_WHAT IS BEING ASKED_. In the data below, find every line that has the string "accomplish", and copy it.

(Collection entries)
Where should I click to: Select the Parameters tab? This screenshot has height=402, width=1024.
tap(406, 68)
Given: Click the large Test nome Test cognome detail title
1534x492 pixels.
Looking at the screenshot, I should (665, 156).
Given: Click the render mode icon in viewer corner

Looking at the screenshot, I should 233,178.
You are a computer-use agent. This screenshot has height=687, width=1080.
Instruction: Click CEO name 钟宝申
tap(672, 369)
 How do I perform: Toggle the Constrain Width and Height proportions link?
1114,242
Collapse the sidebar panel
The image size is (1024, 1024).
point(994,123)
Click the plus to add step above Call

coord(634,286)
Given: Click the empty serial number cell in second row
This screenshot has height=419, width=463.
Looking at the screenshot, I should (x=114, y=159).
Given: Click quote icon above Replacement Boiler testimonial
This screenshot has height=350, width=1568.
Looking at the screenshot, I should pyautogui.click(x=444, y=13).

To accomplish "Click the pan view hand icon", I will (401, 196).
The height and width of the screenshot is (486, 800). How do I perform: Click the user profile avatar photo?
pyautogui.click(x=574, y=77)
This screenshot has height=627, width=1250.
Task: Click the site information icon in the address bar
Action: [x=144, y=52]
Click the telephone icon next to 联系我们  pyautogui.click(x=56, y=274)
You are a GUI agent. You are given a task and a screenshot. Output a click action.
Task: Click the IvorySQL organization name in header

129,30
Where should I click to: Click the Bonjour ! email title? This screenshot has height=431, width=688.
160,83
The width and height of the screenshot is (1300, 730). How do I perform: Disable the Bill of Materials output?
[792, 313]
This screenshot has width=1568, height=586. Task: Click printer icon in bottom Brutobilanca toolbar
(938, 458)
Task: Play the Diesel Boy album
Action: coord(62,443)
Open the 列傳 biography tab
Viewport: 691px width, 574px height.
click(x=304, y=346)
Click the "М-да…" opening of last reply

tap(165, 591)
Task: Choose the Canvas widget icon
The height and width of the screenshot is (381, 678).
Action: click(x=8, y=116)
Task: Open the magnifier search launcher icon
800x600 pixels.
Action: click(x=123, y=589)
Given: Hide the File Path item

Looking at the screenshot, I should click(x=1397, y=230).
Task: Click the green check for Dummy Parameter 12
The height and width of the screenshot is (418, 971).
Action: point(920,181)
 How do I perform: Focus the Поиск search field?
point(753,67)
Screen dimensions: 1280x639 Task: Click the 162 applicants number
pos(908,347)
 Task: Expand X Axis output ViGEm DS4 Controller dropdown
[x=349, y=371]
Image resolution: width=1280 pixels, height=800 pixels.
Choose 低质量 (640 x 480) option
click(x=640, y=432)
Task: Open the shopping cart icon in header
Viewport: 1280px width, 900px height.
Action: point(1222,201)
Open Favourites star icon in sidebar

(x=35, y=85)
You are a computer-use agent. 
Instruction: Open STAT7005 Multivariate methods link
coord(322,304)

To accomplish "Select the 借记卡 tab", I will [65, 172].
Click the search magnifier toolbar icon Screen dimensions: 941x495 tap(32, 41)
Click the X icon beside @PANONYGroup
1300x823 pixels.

_SOLVED PROBLEM_.
To accomplish "Click the pan view hand icon", I will (401, 196).
To accomplish "Select the 借记卡 tab", I will [65, 172].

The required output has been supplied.